Common-law marriage is a legally recognized marriage that arises from a couple’s conduct rather than a ceremony or license. The couple must agree to be married, live together, and hold themselves out publicly as spouses. Only a minority of states still recognize common-law marriage.2National Conference of State Legislatures. Common Law Marriage by State Where it is recognized, a common-law marriage carries the same legal weight as a ceremonial marriage, including the same property rights and the same need for a formal divorce to dissolve it. A common-law marriage does not involve a separate written agreement, which is the key distinction from what people typically mean by “contract marriage.”

Covenant Marriage

Covenant marriage is a legally distinct form of marriage available in only three states. Couples entering a covenant marriage must complete premarital counseling and sign a declaration of intent reflecting their commitment to the marriage as a lifelong bond. The critical difference is on the back end: covenant marriage restricts the grounds for divorce to serious circumstances like adultery, abuse, abandonment, or a felony conviction. Couples must also seek marital counseling before filing for divorce. Unlike a contract marriage, where the spouses set their own terms in a private agreement, covenant marriage imposes restrictions established by state law that the couple cannot modify.

Tax Considerations for Married Couples With Agreements

A marital agreement does not change how the IRS views your marriage for tax purposes.
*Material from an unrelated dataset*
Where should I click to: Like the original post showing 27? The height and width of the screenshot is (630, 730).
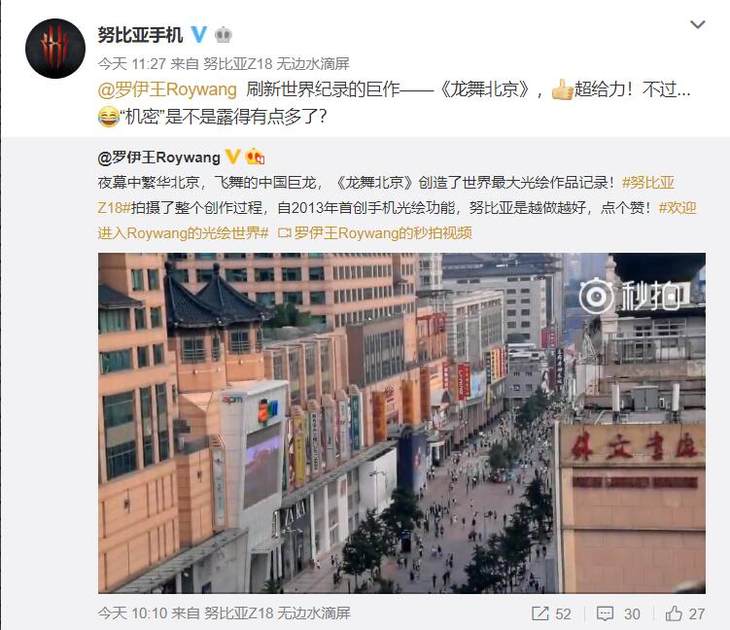coord(685,614)
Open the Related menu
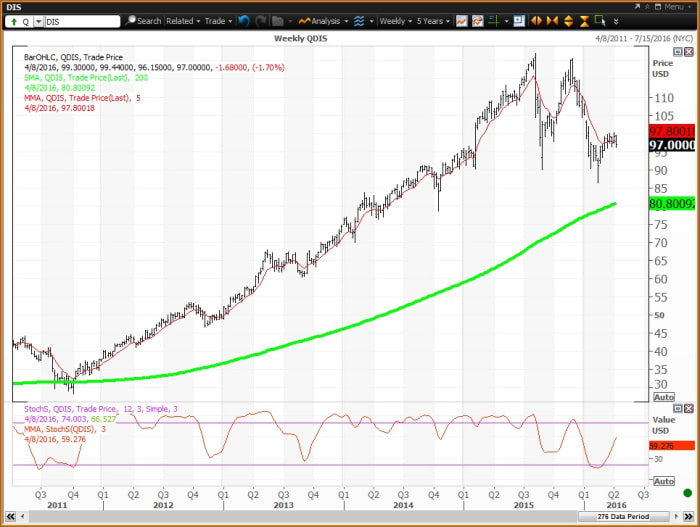700x527 pixels. tap(183, 20)
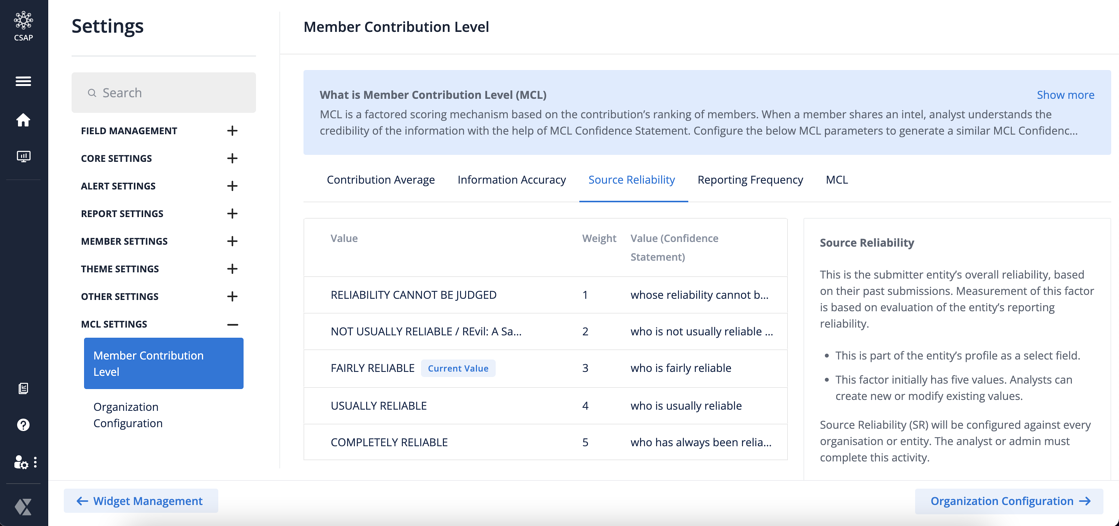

Married couples can file jointly or separately regardless of what their prenuptial or postnuptial agreement says about property and finances. Filing status is determined by your marital status, not your private contract.

Where agreements become relevant is in the event of a tax dispute. When spouses file jointly, both are generally liable for the full tax bill. If one spouse underreports income or claims improper deductions, the other spouse can be on the hook. The IRS does offer innocent spouse relief, which can separate one spouse’s liability from the other’s when the requesting spouse was genuinely unaware of the problem.3Internal Revenue Service. Spouses Filing Together May Owe Separate Amounts A marital agreement cannot override the IRS’s rules about joint liability, but documenting separate finances and maintaining clear records of each spouse’s assets can support an innocent spouse claim if one ever becomes necessary.

Couples with significant assets or complex financial situations should also consider how their agreement interacts with estate planning. Property classified as separate rather than marital in a prenuptial agreement may receive different treatment for estate tax purposes, and beneficiary designations on retirement accounts and life insurance policies can override what a marital agreement says. Coordinating the agreement with an estate plan is one of those details that gets skipped constantly and creates expensive problems later.